The Oracle at Delphi: News Flash! Someone has already invented the wheel!

Thursday, September 25, 2008

News Flash! Someone has already invented the wheel!

I'm sure most, if not all, of you have heard the phrase "Why reinvent the wheel?" Another one I'm very fond of is "Standing on the shoulders of giants." The latter was often heard coming from Distinguished Engineer, Anders Hejlsberg during his tenure at Borland. So, why reinvent the wheel when there are giant shoulders to stand on ;-)?

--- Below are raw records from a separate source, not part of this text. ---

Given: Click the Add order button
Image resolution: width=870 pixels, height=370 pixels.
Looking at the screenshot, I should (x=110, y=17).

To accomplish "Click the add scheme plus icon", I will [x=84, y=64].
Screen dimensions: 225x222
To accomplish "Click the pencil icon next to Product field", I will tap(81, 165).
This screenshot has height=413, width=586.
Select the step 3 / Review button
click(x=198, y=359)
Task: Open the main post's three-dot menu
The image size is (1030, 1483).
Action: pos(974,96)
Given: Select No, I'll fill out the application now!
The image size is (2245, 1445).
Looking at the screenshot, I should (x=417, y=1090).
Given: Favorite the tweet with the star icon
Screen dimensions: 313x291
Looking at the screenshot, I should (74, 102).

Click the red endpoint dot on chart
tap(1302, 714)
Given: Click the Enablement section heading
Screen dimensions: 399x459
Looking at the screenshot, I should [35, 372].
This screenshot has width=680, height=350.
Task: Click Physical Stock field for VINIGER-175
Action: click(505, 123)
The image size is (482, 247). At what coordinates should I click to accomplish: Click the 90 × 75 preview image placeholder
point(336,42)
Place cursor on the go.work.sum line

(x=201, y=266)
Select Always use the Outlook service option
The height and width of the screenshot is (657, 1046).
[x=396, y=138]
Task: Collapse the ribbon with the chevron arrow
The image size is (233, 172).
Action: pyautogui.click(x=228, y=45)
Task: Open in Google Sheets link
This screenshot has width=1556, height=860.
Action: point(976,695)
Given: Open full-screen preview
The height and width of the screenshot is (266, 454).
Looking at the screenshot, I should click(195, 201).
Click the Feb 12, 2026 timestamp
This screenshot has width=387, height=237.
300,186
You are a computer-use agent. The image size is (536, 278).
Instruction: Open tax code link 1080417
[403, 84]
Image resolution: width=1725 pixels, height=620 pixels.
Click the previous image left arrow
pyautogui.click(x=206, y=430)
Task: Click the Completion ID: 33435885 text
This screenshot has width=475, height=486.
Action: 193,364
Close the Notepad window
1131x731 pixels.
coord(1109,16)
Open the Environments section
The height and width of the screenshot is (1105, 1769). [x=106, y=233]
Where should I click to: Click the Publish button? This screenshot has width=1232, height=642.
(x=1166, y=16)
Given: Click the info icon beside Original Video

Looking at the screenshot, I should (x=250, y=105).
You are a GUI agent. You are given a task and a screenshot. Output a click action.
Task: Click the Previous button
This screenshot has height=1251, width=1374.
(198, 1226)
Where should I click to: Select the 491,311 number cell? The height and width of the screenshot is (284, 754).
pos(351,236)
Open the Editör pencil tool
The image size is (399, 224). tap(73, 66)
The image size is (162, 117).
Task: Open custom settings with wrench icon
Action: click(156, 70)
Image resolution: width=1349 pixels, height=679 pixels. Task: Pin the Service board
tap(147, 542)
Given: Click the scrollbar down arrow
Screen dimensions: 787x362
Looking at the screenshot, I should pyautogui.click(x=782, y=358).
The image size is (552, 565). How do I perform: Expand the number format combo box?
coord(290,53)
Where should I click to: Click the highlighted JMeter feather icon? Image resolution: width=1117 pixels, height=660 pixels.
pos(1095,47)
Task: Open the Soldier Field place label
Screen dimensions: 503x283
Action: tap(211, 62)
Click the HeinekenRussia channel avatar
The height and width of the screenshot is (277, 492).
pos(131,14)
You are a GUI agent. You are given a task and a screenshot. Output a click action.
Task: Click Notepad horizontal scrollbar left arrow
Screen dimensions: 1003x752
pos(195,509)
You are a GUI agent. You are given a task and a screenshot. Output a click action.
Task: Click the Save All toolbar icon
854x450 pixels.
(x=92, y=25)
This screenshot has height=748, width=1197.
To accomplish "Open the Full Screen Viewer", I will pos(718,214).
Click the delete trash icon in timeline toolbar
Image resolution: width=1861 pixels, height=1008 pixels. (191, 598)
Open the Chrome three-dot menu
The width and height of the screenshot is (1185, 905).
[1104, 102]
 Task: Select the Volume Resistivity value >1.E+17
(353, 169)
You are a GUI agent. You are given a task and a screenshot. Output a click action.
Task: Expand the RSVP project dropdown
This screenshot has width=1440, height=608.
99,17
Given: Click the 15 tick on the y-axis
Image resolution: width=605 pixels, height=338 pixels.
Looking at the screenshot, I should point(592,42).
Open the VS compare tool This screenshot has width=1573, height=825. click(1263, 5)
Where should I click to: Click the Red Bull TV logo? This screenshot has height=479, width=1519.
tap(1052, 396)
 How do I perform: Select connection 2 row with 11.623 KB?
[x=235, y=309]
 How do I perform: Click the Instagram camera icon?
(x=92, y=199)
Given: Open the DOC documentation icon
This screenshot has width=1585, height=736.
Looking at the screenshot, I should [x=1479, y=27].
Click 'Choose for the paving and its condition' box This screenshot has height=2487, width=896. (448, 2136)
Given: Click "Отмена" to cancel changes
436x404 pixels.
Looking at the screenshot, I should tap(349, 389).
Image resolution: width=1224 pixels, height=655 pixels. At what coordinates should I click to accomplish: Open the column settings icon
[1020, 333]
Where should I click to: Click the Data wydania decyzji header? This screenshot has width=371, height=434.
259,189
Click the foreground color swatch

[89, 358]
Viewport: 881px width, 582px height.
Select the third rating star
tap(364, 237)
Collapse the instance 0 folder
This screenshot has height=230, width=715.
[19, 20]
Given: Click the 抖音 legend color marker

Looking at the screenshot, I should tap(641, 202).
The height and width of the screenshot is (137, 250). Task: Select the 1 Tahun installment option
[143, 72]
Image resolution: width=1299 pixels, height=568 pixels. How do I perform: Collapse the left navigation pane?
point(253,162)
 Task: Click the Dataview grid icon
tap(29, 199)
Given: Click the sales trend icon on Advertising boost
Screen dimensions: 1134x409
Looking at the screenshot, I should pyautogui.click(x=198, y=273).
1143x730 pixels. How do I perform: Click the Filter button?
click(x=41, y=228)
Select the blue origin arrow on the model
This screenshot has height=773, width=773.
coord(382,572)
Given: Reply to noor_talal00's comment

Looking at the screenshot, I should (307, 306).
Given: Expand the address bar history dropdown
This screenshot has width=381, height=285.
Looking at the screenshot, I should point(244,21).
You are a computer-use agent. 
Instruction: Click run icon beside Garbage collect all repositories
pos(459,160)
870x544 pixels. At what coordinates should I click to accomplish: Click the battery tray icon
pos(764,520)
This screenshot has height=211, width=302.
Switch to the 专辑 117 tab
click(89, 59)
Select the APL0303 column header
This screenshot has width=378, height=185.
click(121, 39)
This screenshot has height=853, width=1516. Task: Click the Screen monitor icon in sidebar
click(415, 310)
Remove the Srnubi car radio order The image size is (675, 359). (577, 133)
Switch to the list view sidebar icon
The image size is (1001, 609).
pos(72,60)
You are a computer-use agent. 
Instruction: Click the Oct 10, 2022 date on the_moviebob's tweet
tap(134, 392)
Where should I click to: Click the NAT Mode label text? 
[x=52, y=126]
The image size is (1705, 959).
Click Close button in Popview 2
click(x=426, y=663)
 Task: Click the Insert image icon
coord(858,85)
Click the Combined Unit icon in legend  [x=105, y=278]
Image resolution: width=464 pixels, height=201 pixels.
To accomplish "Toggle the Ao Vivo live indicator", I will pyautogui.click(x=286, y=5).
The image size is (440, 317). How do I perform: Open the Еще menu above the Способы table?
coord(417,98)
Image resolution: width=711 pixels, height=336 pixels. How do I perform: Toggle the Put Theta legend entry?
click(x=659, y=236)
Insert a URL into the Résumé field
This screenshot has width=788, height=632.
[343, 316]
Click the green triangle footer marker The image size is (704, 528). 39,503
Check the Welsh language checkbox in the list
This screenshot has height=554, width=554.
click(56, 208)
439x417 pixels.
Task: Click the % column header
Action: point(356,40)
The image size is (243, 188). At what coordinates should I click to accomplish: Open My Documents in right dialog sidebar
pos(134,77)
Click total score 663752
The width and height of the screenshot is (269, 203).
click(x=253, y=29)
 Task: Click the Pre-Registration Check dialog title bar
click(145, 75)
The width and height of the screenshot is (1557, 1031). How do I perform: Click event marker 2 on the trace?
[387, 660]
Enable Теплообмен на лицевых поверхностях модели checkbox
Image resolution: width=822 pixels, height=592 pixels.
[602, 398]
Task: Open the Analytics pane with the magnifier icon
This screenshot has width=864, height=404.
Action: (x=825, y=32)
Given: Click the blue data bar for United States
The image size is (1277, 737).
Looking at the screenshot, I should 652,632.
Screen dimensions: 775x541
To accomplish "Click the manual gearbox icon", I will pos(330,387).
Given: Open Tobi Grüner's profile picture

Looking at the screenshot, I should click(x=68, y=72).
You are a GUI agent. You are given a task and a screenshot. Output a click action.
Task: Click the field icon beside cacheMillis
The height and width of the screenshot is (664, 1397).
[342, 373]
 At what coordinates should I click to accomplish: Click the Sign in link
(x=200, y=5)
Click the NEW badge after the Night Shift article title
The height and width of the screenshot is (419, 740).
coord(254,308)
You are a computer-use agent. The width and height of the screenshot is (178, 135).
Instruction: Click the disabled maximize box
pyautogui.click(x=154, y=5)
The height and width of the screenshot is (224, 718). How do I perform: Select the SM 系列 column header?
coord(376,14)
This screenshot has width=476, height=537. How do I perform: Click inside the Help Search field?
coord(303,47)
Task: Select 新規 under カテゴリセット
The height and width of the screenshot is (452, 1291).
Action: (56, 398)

If you've been following along for the last year or so, I've been working on something I loosely refer to as the Delphi Parallel Library. While I've not been blogging about the DPL for a while, I have been going back to it from time to time as I gain more knowledge and more information into the fascinating subject of parallelism and task dispatching. There is a veritable wellspring of information flooding the internet on this subject, so keeping up on it has been a daunting task. One excellent source of information is Joe Duffy the lead for the Task Parallel Libary team at Microsoft. Another is an interesting project at MIT called Cilk (that's pronounced "silk"). There is a spin-off company that is set to deliver on the work started from the Cilk project, called Cilk Arts. There is the Thread Building Blocks library from Intel. Finally, there are many smaller upstart projects, open source and otherwise out there. The point is that this is a hot topic.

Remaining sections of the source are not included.